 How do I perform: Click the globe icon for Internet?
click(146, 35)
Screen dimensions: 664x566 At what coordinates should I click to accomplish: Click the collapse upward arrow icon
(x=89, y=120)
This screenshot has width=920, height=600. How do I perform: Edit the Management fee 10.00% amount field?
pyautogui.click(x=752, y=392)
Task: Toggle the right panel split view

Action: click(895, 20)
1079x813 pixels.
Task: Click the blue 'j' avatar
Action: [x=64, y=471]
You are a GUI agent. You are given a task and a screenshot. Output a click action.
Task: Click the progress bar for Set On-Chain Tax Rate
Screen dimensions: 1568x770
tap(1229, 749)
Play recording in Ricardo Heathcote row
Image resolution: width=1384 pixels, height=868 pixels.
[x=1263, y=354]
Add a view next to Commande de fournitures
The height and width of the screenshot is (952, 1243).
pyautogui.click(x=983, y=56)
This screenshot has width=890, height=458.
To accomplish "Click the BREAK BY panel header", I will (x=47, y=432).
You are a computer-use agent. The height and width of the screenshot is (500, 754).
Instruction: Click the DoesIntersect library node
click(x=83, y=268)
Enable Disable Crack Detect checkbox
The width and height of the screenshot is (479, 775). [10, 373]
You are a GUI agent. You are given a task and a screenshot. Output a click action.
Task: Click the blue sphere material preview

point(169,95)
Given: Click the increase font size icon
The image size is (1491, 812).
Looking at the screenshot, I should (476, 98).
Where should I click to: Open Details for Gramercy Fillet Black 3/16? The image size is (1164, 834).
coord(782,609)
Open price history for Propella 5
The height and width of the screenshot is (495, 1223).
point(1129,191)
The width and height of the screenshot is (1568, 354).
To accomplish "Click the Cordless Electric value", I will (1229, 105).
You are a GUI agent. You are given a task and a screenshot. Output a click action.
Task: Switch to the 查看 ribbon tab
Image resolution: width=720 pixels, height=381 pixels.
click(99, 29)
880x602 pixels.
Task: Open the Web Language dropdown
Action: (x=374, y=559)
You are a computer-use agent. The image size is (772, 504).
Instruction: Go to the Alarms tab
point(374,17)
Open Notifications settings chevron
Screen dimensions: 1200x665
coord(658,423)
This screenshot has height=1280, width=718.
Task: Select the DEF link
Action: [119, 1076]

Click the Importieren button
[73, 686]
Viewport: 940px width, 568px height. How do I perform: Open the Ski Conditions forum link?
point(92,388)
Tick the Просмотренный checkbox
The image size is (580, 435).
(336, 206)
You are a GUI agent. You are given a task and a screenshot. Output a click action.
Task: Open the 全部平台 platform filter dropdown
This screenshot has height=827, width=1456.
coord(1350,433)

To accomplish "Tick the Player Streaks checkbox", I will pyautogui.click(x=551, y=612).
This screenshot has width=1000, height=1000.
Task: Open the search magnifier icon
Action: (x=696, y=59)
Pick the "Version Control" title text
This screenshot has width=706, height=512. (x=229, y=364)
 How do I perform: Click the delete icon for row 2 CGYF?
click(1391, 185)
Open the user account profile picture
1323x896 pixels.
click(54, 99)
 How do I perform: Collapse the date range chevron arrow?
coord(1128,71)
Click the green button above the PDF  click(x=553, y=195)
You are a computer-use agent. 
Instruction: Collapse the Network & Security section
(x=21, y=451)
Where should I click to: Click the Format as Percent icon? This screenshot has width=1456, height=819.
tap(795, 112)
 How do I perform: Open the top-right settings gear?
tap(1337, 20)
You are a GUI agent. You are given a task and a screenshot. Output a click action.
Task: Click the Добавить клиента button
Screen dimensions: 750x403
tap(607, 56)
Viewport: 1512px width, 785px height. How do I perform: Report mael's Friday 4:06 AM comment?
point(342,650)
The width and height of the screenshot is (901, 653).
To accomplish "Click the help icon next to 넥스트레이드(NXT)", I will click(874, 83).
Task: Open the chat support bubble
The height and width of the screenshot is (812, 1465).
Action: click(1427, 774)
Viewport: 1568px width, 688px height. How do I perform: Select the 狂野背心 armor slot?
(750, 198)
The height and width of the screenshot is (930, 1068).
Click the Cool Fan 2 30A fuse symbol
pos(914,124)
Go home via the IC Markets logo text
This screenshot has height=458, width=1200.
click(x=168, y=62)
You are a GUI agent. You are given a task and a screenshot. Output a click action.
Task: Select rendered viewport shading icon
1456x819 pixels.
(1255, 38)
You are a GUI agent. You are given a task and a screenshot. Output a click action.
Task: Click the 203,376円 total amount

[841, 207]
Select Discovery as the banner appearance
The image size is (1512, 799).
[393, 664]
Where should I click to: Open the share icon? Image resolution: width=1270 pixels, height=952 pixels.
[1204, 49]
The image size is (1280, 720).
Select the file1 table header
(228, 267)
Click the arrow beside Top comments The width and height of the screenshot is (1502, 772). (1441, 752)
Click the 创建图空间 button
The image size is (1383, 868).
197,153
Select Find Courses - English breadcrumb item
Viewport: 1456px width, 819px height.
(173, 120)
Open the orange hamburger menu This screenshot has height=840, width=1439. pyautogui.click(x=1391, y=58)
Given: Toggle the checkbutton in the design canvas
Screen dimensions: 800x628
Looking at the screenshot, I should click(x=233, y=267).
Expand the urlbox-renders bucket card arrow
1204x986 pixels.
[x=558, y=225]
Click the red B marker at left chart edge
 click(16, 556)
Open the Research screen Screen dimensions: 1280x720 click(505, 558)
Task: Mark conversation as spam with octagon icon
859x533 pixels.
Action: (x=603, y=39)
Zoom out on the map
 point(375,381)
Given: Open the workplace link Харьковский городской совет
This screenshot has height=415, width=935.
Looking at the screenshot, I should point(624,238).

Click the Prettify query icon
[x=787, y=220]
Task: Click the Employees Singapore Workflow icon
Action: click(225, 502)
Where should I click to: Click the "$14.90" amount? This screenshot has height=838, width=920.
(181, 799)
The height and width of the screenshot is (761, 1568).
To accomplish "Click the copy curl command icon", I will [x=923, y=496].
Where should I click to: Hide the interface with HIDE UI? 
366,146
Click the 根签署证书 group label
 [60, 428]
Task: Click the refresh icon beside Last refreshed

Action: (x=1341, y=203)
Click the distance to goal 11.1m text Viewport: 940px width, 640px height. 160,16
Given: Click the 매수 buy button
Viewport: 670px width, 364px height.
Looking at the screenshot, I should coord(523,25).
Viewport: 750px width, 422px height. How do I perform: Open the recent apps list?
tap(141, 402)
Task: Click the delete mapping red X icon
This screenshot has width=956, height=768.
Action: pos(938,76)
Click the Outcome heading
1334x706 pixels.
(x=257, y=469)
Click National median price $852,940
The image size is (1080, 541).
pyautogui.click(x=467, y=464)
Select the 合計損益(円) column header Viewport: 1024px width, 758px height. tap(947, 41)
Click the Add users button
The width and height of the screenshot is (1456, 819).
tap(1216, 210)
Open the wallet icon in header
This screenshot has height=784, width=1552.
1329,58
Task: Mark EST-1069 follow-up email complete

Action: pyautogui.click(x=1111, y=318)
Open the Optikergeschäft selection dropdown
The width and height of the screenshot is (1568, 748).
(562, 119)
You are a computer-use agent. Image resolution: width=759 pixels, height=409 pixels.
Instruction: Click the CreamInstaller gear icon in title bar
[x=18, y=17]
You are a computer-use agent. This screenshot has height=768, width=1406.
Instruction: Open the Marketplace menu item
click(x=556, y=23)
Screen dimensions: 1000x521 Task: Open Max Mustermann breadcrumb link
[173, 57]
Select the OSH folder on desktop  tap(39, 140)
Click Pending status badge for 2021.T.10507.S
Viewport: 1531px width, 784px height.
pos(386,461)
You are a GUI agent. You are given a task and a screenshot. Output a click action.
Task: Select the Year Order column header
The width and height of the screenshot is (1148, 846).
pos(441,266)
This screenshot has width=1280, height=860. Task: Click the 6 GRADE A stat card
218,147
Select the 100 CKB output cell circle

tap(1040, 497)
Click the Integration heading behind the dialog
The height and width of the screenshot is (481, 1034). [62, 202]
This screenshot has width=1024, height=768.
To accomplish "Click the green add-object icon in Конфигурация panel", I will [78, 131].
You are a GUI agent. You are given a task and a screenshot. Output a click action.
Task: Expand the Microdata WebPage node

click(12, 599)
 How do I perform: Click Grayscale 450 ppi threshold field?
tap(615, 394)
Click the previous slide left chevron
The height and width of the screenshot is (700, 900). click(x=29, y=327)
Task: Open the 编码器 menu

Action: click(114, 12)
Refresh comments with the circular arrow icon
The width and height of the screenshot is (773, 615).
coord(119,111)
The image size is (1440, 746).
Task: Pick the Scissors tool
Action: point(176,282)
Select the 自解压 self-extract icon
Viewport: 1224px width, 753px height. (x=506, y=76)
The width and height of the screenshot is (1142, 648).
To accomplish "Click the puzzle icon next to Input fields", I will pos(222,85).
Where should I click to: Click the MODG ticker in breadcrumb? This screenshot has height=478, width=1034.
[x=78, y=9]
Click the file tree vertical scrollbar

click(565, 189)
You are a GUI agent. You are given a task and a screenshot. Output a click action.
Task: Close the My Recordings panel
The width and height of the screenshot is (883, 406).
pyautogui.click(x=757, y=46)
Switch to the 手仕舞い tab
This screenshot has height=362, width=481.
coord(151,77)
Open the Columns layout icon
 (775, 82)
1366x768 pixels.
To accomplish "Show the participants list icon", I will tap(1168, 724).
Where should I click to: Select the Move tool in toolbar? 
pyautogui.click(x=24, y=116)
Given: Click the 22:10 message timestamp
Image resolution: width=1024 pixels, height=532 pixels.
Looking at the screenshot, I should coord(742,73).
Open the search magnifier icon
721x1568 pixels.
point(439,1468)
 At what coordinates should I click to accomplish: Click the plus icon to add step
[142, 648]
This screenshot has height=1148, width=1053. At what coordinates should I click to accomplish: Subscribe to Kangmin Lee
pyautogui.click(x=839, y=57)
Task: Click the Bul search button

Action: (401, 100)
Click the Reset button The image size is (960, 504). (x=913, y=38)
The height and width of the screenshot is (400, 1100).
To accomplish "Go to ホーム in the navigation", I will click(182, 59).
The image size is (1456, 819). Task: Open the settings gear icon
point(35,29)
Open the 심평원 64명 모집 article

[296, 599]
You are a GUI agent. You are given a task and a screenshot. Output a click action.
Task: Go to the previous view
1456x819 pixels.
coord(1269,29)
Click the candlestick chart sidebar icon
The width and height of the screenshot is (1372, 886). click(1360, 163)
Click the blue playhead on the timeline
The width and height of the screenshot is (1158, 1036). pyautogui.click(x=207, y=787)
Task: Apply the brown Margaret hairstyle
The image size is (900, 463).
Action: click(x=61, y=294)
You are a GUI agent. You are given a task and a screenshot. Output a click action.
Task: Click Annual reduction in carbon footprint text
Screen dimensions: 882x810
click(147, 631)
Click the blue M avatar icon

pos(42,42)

--

## Request
Arrange every line from the start of the items down to and including the line containing "point(169,95)" as a numbered list, omitting blank lines.

## Expected answer
1.  How do I perform: Click the globe icon for Internet?
2. click(146, 35)
3. Screen dimensions: 664x566 At what coordinates should I click to accomplish: Click the collapse upward arrow icon
4. (x=89, y=120)
5. This screenshot has width=920, height=600. How do I perform: Edit the Management fee 10.00% amount field?
6. pyautogui.click(x=752, y=392)
7. Task: Toggle the right panel split view
8. Action: click(895, 20)
9. 1079x813 pixels.
10. Task: Click the blue 'j' avatar
11. Action: [x=64, y=471]
12. You are a GUI agent. You are given a task and a screenshot. Output a click action.
13. Task: Click the progress bar for Set On-Chain Tax Rate
14. Screen dimensions: 1568x770
15. tap(1229, 749)
16. Play recording in Ricardo Heathcote row
17. Image resolution: width=1384 pixels, height=868 pixels.
18. [x=1263, y=354]
19. Add a view next to Commande de fournitures
20. The height and width of the screenshot is (952, 1243).
21. pyautogui.click(x=983, y=56)
22. This screenshot has width=890, height=458.
23. To accomplish "Click the BREAK BY panel header", I will (x=47, y=432).
24. You are a computer-use agent. The height and width of the screenshot is (500, 754).
25. Instruction: Click the DoesIntersect library node
26. click(x=83, y=268)
27. Enable Disable Crack Detect checkbox
28. The width and height of the screenshot is (479, 775). [10, 373]
29. You are a GUI agent. You are given a task and a screenshot. Output a click action.
30. Task: Click the blue sphere material preview
31. point(169,95)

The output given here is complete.